The initial function, often referred to as the "toolkit function," is given as $$f(x)=\frac{1}{x}$$. This function represents a reciprocal relationship, where the output is the reciprocal of the input.

**step2** Applying the vertical stretch transformation

The first transformation is a vertical stretch by a factor of 8. When a function is vertically stretched by a factor, we multiply the entire function by that factor.
So, we take the original function $$f(x)=\frac{1}{x}$$ and multiply it by 8.
The transformed function becomes $$8 \times \frac{1}{x} = \frac{8}{x}$$.

**step3** Applying the horizontal shift transformation

Next, the function is shifted to the right by 4 units.
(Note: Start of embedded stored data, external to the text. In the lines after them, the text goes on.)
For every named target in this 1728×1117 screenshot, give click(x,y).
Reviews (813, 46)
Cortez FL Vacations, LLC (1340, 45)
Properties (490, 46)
When a function is shifted horizontally to the right by a certain number of units, we replace the variable $$x$$ with $$(x - \text{number of units})$$.
In our current function, $$\frac{8}{x}$$, we replace $$x$$ with $$(x - 4)$$.
The transformed function becomes $$\frac{8}{x-4}$$.

**step4** Applying the vertical shift transformation

Finally, the function is shifted up by 2 units. When a function is shifted vertically up by a certain number of units, we add that number of units to the entire function.
In our current function, $$\frac{8}{x-4}$$, we add 2 to it.
The final transformed function is $$\frac{8}{x-4} + 2$$.